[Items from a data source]
■ ■ ■

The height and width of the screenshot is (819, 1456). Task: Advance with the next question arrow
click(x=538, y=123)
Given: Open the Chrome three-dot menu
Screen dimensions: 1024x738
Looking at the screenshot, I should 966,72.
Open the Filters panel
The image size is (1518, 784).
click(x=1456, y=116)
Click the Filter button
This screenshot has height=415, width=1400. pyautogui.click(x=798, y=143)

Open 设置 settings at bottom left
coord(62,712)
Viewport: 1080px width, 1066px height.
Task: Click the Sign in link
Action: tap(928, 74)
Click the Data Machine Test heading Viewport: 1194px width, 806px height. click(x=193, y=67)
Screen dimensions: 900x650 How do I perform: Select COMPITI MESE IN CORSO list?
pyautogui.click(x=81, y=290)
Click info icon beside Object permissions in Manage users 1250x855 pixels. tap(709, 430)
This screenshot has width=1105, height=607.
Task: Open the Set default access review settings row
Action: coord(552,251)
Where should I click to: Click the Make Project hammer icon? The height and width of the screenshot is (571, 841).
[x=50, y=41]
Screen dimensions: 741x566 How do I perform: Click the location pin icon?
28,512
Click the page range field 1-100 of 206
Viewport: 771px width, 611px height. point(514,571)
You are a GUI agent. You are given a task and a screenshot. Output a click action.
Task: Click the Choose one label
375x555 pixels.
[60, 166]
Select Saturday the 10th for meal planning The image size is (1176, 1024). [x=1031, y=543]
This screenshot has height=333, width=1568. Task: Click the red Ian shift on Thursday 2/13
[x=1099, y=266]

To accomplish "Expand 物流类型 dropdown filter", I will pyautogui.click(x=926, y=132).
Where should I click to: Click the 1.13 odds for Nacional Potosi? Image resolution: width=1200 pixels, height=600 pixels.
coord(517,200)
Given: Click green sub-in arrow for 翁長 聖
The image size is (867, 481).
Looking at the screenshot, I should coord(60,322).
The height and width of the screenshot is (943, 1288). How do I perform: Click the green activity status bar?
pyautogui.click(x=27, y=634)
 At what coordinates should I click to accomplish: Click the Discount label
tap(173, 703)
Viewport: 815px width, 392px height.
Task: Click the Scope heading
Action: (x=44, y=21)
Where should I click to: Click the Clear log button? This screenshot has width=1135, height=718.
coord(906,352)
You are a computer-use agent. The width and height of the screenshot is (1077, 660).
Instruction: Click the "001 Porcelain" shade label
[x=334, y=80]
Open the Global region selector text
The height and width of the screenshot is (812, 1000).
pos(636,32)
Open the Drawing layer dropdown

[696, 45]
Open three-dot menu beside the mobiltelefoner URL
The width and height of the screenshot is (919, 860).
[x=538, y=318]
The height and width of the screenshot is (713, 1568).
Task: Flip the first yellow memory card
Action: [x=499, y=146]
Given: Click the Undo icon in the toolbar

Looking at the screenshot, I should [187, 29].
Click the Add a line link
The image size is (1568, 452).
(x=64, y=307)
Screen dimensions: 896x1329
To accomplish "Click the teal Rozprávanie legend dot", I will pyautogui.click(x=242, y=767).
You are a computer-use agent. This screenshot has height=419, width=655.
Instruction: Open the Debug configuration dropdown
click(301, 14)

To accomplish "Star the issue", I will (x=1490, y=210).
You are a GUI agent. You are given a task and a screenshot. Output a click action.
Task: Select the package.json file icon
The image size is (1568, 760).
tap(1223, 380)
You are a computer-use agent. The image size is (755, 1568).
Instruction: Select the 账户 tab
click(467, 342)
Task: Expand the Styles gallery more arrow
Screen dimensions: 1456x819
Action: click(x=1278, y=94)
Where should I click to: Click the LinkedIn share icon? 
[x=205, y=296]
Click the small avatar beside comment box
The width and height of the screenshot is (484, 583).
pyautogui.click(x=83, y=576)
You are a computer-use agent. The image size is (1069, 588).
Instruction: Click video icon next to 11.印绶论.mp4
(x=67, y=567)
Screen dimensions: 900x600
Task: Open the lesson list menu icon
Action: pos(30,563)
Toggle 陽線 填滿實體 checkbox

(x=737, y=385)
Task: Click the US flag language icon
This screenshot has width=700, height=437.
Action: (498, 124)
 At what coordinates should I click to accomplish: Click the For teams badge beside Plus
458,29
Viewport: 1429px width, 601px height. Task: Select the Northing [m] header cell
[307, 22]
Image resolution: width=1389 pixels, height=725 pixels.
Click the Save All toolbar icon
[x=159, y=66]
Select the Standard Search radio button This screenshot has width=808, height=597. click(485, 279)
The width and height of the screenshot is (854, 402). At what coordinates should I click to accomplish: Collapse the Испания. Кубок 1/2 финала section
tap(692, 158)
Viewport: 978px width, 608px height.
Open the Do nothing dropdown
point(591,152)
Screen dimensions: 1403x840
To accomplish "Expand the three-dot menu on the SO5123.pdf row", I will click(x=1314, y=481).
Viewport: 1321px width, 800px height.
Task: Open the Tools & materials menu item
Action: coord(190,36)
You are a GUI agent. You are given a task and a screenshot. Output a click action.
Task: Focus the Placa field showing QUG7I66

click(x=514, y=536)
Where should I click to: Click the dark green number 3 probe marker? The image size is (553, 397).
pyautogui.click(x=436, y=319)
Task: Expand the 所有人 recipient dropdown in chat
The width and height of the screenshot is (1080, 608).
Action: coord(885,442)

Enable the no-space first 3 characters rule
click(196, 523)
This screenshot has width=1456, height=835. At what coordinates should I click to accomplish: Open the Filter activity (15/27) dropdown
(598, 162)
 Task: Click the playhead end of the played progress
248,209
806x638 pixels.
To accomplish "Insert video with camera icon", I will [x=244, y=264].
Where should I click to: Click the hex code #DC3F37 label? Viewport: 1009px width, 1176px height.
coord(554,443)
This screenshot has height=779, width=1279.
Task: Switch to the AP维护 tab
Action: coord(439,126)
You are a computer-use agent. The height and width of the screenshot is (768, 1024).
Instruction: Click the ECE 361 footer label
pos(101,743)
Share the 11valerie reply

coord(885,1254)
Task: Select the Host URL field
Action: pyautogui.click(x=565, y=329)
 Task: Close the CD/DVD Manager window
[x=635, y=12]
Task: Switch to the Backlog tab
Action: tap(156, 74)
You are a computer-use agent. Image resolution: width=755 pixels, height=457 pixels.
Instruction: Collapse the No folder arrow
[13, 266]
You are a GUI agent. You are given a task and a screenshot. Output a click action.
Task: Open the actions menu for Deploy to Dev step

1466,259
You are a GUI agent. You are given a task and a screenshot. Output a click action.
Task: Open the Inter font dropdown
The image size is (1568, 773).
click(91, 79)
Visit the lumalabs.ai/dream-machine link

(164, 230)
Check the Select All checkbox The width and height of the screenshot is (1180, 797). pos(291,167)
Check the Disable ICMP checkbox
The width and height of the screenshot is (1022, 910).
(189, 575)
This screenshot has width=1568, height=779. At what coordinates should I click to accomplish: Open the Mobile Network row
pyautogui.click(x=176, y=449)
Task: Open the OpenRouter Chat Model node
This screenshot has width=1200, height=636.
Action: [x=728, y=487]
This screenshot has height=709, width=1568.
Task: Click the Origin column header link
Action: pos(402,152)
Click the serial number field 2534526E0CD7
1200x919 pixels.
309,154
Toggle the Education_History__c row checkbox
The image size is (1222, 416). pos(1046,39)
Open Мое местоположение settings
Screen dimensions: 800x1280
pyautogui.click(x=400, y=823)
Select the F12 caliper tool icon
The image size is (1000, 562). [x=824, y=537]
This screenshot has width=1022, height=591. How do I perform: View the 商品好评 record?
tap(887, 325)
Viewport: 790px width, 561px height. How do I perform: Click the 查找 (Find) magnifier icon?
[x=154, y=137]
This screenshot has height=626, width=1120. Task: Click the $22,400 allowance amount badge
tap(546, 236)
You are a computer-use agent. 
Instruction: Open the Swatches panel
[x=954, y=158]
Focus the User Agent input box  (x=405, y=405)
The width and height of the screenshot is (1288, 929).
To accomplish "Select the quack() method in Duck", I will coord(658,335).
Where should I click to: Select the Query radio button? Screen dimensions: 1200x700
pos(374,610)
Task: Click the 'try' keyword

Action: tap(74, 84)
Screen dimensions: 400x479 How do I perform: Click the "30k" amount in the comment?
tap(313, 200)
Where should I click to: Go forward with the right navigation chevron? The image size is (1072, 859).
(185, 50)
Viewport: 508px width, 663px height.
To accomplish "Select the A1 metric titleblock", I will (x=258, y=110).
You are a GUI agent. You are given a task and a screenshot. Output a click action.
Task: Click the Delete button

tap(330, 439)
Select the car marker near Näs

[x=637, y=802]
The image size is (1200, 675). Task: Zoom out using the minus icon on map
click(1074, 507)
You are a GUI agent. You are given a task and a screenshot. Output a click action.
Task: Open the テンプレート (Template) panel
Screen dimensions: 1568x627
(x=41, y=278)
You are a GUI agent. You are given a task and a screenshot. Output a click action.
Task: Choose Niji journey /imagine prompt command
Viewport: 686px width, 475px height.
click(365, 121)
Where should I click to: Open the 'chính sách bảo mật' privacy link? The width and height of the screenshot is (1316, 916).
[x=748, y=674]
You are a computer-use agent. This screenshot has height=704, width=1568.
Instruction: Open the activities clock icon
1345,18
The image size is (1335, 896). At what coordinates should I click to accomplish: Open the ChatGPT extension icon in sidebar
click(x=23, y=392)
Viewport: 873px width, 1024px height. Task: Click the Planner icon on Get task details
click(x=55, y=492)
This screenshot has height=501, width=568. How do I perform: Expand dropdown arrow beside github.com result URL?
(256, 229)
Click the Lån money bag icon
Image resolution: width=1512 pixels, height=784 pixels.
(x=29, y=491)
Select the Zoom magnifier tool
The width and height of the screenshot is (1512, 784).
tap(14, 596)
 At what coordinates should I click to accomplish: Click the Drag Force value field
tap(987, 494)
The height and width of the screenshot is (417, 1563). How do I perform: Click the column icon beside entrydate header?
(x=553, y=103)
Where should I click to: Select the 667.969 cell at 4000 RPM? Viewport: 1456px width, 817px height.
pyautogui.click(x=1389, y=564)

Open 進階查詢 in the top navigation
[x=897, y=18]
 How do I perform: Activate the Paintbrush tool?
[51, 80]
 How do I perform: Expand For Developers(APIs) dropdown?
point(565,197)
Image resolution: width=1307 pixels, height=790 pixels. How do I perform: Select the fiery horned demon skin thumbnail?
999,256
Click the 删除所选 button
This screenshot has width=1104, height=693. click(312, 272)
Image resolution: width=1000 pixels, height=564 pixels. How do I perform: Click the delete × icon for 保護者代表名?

■ ■ ■

Convert the entries into a Markdown table with the columns Row and Entry Line. Begin at the first line of the entries and stop after the line that contains "Action: coord(552,251)", numbering each row and omitting blank lines.

| Row | Entry Line |
|---|---|
| 1 | The height and width of the screenshot is (819, 1456). Task: Advance with the next question arrow |
| 2 | click(x=538, y=123) |
| 3 | Given: Open the Chrome three-dot menu |
| 4 | Screen dimensions: 1024x738 |
| 5 | Looking at the screenshot, I should 966,72. |
| 6 | Open the Filters panel |
| 7 | The image size is (1518, 784). |
| 8 | click(x=1456, y=116) |
| 9 | Click the Filter button |
| 10 | This screenshot has height=415, width=1400. pyautogui.click(x=798, y=143) |
| 11 | Open 设置 settings at bottom left |
| 12 | coord(62,712) |
| 13 | Viewport: 1080px width, 1066px height. |
| 14 | Task: Click the Sign in link |
| 15 | Action: tap(928, 74) |
| 16 | Click the Data Machine Test heading Viewport: 1194px width, 806px height. click(x=193, y=67) |
| 17 | Screen dimensions: 900x650 How do I perform: Select COMPITI MESE IN CORSO list? |
| 18 | pyautogui.click(x=81, y=290) |
| 19 | Click info icon beside Object permissions in Manage users 1250x855 pixels. tap(709, 430) |
| 20 | This screenshot has width=1105, height=607. |
| 21 | Task: Open the Set default access review settings row |
| 22 | Action: coord(552,251) |